■ **READING PASSAGE**

::::::::

A staggering 36% of the US workforce were employed as freelancers in 2022, and this number is expected to grow to 50% by 2027. Out of 164.3 million people in the US labor force, 70.4 million have stated they worked as freelancers either full-time or as a part-time side hustle on top of their day jobs.
While most freelancers deliver work part-time as a side hustle, the freelance economy still accounts for $1.3 trillion in the US, an 8.3% increase from two years prior. The most promising part of the survey is that Gen-Z has the largest percentage of freelancers for their age group, indicating where the freelance economy is headed in the next few years. 50% of people ages 18 to 22 stated they have participated in freelance work, compared to only 26% of people who are ages 55+.
The growth in the freelance economy among young adults isn’t surprising. Freelancers have more freedom over their work schedules, and aren’t locked into a fixed salary. In addition, there’s also the opportunity to grow a personal brand and grow your clientele through social media, and most people see working for many employers as lower risk than working for a single employer.

::::::::

Stored data

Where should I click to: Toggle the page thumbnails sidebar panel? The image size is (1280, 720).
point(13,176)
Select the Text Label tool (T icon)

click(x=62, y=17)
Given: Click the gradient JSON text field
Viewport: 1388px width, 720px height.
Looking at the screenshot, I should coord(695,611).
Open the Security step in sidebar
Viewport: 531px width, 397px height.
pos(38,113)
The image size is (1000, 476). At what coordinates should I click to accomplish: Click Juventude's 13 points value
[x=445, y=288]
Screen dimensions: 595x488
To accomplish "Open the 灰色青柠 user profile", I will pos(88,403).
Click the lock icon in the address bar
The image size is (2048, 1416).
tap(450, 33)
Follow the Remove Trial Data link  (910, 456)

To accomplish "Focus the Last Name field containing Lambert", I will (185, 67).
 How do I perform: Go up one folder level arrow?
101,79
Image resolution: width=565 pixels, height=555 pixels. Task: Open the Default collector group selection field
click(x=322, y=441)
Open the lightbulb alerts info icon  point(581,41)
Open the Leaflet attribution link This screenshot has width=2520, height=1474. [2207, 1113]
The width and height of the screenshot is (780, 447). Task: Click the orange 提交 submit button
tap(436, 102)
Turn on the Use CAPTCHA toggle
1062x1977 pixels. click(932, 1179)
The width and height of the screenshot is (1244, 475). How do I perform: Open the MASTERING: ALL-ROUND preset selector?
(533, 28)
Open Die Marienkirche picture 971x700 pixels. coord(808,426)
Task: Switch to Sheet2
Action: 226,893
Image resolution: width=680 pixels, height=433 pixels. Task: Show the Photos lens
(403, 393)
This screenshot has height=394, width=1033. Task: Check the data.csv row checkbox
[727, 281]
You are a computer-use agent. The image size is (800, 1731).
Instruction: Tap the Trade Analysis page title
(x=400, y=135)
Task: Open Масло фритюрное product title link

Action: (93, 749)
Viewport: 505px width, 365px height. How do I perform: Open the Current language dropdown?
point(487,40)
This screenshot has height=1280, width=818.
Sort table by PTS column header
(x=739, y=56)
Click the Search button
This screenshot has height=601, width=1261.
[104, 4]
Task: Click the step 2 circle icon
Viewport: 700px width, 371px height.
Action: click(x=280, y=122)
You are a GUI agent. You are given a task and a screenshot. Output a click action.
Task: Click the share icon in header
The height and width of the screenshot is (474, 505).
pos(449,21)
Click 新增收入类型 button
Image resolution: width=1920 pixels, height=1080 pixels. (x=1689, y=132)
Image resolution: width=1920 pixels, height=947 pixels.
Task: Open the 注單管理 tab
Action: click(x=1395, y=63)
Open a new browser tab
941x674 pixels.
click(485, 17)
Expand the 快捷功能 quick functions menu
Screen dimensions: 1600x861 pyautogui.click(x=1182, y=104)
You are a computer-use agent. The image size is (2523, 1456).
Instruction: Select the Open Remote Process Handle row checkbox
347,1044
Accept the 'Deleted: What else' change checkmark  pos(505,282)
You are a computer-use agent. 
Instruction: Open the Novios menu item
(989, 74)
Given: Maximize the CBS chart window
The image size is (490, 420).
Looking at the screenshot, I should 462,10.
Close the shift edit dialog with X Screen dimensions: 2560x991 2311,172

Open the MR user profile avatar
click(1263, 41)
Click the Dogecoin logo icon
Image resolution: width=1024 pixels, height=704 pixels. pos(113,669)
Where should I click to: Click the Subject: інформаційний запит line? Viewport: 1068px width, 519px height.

::::::::

■ **WHAT THIS EXERCISE ASKS**
**a)** In the passage on freelancing, transcribe the part that begins at the words "A staggering 36%" and stops after the words "are ages 55+.".
**b)** Render this sentence from the passage on freelancing in Spanish: "The growth in the freelance economy among young adults isn’t surprising."
**c)** Using the passage on freelancing, answer these:
(i) How many people make up the US labor force?
(ii) What dollar amount does the freelance economy account for in the US?
(iii) What percentage of people ages 55+ said they have participated in freelance work?

■ **SOLVED TASKS**
**a)**
A staggering 36% of the US workforce were employed as freelancers in 2022, and this number is expected to grow to 50% by 2027. Out of 164.3 million people in the US labor force, 70.4 million have stated they worked as freelancers either full-time or as a part-time side hustle on top of their day jobs.
While most freelancers deliver work part-time as a side hustle, the freelance economy still accounts for $1.3 trillion in the US, an 8.3% increase from two years prior. The most promising part of the survey is that Gen-Z has the largest percentage of freelancers for their age group, indicating where the freelance economy is headed in the next few years. 50% of people ages 18 to 22 stated they have participated in freelance work, compared to only 26% of people who are ages 55+.

**b)** El crecimiento de la economía del trabajo independiente entre los adultos jóvenes no es sorprendente.

**c)**
(i) 164.3 million
(ii) $1.3 trillion
(iii) 26%